Records for this task section start
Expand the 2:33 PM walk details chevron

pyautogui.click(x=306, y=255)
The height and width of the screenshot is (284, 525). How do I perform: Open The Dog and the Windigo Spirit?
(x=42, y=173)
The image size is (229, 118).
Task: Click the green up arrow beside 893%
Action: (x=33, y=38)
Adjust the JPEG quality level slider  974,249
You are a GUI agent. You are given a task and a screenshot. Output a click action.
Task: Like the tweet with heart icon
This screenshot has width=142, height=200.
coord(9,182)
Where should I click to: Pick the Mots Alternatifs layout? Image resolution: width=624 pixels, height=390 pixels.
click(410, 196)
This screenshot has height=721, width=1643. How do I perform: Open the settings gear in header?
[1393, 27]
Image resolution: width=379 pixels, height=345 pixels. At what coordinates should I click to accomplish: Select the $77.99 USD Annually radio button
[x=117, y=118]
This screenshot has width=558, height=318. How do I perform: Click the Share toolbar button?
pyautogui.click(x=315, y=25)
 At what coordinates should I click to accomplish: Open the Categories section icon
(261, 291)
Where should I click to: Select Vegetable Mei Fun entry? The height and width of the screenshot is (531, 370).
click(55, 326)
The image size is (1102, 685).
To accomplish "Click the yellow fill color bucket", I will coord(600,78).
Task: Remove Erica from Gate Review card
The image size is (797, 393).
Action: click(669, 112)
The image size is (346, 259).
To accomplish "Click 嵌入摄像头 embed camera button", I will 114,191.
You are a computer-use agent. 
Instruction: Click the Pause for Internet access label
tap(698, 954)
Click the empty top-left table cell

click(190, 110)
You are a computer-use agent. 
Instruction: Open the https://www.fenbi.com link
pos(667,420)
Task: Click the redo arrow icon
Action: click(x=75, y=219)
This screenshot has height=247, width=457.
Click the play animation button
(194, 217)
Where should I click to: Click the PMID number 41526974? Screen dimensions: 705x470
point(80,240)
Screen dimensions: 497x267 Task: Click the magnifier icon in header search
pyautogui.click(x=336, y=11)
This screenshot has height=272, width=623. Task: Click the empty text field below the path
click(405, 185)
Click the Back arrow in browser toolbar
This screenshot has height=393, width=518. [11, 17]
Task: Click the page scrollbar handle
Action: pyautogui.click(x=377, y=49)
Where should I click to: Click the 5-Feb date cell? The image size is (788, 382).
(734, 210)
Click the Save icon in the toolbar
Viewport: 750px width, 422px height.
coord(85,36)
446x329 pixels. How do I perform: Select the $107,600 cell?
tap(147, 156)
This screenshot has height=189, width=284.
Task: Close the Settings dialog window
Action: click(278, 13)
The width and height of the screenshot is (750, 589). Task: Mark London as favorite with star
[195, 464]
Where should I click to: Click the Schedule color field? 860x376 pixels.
Records for this task section end
**What you have to do:** The answer must be the data above, repeated exactly as it stands.

**Answer to this task:**
Expand the 2:33 PM walk details chevron

pyautogui.click(x=306, y=255)
The height and width of the screenshot is (284, 525). How do I perform: Open The Dog and the Windigo Spirit?
(x=42, y=173)
The image size is (229, 118).
Task: Click the green up arrow beside 893%
Action: (x=33, y=38)
Adjust the JPEG quality level slider  974,249
You are a GUI agent. You are given a task and a screenshot. Output a click action.
Task: Like the tweet with heart icon
This screenshot has width=142, height=200.
coord(9,182)
Where should I click to: Pick the Mots Alternatifs layout? Image resolution: width=624 pixels, height=390 pixels.
click(410, 196)
This screenshot has height=721, width=1643. How do I perform: Open the settings gear in header?
[1393, 27]
Image resolution: width=379 pixels, height=345 pixels. At what coordinates should I click to accomplish: Select the $77.99 USD Annually radio button
[x=117, y=118]
This screenshot has width=558, height=318. How do I perform: Click the Share toolbar button?
pyautogui.click(x=315, y=25)
 At what coordinates should I click to accomplish: Open the Categories section icon
(261, 291)
Where should I click to: Select Vegetable Mei Fun entry? The height and width of the screenshot is (531, 370).
click(55, 326)
The image size is (1102, 685).
To accomplish "Click the yellow fill color bucket", I will coord(600,78).
Task: Remove Erica from Gate Review card
The image size is (797, 393).
Action: click(669, 112)
The image size is (346, 259).
To accomplish "Click 嵌入摄像头 embed camera button", I will 114,191.
You are a computer-use agent. 
Instruction: Click the Pause for Internet access label
tap(698, 954)
Click the empty top-left table cell

click(190, 110)
You are a computer-use agent. 
Instruction: Open the https://www.fenbi.com link
pos(667,420)
Task: Click the redo arrow icon
Action: click(x=75, y=219)
This screenshot has height=247, width=457.
Click the play animation button
(194, 217)
Where should I click to: Click the PMID number 41526974? Screen dimensions: 705x470
point(80,240)
Screen dimensions: 497x267 Task: Click the magnifier icon in header search
pyautogui.click(x=336, y=11)
This screenshot has height=272, width=623. Task: Click the empty text field below the path
click(405, 185)
Click the Back arrow in browser toolbar
This screenshot has height=393, width=518. [11, 17]
Task: Click the page scrollbar handle
Action: pyautogui.click(x=377, y=49)
Where should I click to: Click the 5-Feb date cell? The image size is (788, 382).
(734, 210)
Click the Save icon in the toolbar
Viewport: 750px width, 422px height.
coord(85,36)
446x329 pixels. How do I perform: Select the $107,600 cell?
tap(147, 156)
This screenshot has height=189, width=284.
Task: Close the Settings dialog window
Action: click(278, 13)
The width and height of the screenshot is (750, 589). Task: Mark London as favorite with star
[195, 464]
Where should I click to: Click the Schedule color field? 860x376 pixels.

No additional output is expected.